We finally reopened on Jan 2nd and its really gone pretty well. The stock is still a bit chaotic but it was heartwarming how many people came in/phoned us to say how happy they were we were open.
The only real fly in the ointment is we have a new phone system which should be launched from a trebuchet into the nearest volcano, it’s appalling, and makes it an absolute pain to do things like transfer calls.
On a personal note, probably due to a clerical error, I have been awarded Employee of the Month
Geminid
@kalakal: That’s quite an honor! Just don’t forget the little people at Balloon Juice.
eclare
@kalakal:
Yay!
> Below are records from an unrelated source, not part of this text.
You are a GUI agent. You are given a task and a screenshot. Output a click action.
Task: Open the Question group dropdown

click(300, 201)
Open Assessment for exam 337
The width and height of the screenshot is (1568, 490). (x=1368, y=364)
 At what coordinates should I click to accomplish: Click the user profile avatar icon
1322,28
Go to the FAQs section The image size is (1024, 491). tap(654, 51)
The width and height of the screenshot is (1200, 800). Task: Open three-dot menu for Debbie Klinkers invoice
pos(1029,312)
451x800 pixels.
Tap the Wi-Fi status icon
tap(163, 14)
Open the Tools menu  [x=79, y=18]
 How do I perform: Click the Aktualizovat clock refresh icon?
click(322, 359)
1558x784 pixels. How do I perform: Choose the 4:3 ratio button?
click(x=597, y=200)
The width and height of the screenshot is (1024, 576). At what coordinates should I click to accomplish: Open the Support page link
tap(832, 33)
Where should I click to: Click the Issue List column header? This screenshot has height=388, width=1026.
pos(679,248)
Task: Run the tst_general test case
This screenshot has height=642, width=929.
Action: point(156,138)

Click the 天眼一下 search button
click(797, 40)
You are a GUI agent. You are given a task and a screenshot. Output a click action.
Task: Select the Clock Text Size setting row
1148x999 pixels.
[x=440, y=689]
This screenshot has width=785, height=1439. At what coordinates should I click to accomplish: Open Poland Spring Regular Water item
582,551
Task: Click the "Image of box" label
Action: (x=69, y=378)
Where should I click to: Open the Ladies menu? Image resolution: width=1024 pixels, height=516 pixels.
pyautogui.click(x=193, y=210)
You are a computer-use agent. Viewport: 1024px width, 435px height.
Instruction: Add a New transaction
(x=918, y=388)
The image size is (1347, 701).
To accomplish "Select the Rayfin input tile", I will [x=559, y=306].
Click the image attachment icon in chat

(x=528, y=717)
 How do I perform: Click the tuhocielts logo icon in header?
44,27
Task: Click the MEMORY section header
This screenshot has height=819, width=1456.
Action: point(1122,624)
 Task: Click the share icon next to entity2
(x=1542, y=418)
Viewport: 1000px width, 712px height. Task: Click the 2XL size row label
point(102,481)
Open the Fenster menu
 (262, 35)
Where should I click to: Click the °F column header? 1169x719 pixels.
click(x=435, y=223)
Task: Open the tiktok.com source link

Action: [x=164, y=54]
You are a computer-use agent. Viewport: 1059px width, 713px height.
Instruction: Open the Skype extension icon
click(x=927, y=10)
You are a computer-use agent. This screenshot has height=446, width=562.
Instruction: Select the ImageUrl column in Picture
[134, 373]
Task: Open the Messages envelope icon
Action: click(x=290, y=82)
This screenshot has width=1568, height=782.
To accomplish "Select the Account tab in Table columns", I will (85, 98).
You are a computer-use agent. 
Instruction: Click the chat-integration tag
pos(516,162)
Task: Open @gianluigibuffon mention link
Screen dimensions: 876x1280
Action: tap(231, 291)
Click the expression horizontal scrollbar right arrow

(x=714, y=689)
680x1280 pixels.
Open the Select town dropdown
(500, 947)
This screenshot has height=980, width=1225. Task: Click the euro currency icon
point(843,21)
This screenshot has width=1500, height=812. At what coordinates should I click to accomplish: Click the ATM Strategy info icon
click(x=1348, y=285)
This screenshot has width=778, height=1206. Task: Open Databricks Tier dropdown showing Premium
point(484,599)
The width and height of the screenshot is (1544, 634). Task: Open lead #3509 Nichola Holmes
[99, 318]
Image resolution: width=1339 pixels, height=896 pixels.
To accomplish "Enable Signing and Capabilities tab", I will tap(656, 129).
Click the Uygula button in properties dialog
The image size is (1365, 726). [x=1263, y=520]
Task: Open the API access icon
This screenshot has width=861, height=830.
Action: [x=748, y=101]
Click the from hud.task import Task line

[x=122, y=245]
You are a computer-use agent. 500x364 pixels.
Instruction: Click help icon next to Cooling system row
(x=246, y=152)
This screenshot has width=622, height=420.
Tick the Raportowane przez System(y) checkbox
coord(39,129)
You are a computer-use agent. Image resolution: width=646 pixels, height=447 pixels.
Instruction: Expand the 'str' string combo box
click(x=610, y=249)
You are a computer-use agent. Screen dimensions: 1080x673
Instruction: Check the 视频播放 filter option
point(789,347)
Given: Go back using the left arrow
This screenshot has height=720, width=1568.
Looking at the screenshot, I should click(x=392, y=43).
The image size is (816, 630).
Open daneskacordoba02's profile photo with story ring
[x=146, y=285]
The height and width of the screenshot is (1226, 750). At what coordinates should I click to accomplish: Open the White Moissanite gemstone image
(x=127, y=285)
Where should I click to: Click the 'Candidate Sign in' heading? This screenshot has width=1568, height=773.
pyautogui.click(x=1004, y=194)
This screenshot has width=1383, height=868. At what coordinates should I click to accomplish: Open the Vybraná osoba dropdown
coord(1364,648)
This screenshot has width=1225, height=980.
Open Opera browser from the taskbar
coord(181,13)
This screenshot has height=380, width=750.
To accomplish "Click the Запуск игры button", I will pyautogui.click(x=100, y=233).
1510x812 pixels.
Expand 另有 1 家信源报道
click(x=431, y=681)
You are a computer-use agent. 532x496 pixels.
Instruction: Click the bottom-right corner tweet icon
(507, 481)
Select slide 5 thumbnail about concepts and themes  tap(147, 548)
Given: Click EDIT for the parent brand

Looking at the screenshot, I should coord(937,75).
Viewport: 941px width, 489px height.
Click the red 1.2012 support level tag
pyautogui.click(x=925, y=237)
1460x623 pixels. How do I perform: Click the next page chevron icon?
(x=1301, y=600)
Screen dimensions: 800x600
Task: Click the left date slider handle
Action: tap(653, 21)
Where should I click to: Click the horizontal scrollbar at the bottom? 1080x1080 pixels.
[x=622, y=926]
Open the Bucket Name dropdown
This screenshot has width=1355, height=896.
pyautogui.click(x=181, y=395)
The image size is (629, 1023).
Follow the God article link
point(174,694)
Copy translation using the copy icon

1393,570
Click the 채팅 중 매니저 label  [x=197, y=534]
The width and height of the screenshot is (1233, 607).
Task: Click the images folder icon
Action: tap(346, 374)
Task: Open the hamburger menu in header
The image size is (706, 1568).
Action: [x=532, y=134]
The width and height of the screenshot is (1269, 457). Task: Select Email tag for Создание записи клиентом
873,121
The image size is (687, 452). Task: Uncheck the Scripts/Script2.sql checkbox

Congratulations!
Timill
@kalakal: 21 years to reopen! You’d think the entire site was washed into the ocean :-)
I assume 2023 not 2003…
kalakal
@Timill: It was a very big flood.
Yep, that was a misprit
Lyrebird
@kalakal: WOW, you all pulled off the reopening!!!
Congratulations, and so glad you are getting those phone calls. And big applause for your award, too!
satby
Mychal is great, I follow him on Twitter. And he started a small boom of male black librarians all talking about their libraries and the great community resources they provide in their neighborhoods. All the videos are so fun.
In my part of Chicago, the library was a mile away and we weren’t allowed to ride our bikes there until we were the advanced age of 11 or so, so we walked to the Bookmobile that came twice a week and parked next to the firehouse. And then we’d take our books to the park to read before we went home.
satby
@kalakal: Congratulations!
rikyrah
Mychal is the current incarnation of Mr. Rogers
XeckyGilchrist
What a great guy! Sorry to hear that he got a bunch of abuse from a site optimized for Nazi shitheads.
SWMBO
@UncleEbeneezer: When I had Covid over a year ago, my friend from high school was a nurse supervisor at a hospital in Arkansas. He had already seen a LOT of Covid by then and he recommended paxlovid. Then he told me to keep taking the otc meds for at least 2 weeks after. (Otc meds being Robitussin, Motrin, and guaifenesin.). He told me if I kept up the otc meds for at least 2 weeks, I wouldn’t get rebound Covid. And I didn’t. I kept to an every 6 hour schedule and was pretty much over it after a week. Still took everything for another week or more and was fine. He told me don’t give Covid (or anything else going around) any mucus to grow in. Most folks were stopping their otc stuff just long enough to let it get a hold on you again. Hope that helps.
also lemonade or cranapple helps with the bitter taste of paxlovid
Alison Rose
@rikyrah: 1000% agree. And I bet Mr Rogers would have loved Mychal.
Anne Laurie
If this site had a ‘like’ button, I would smash it for this comment!
Glory b
Another shout out to Andrew Carnegie!
I live literally around the corner from my neighborhood (Homewood) Carnegie Library, coincidentally the one I grew up with. As a kid, I’d rather go to the library than the store. I’d chase my mother around with books, asking her to read to me before I learned how. My sister, who loves books as much as I do, volunteers there, something I plan to do when my retirement kicks in.
Glory b
Also, Carnegie, Mr. Roger’s, Steelers, Spanky, me, all Pittsburgh!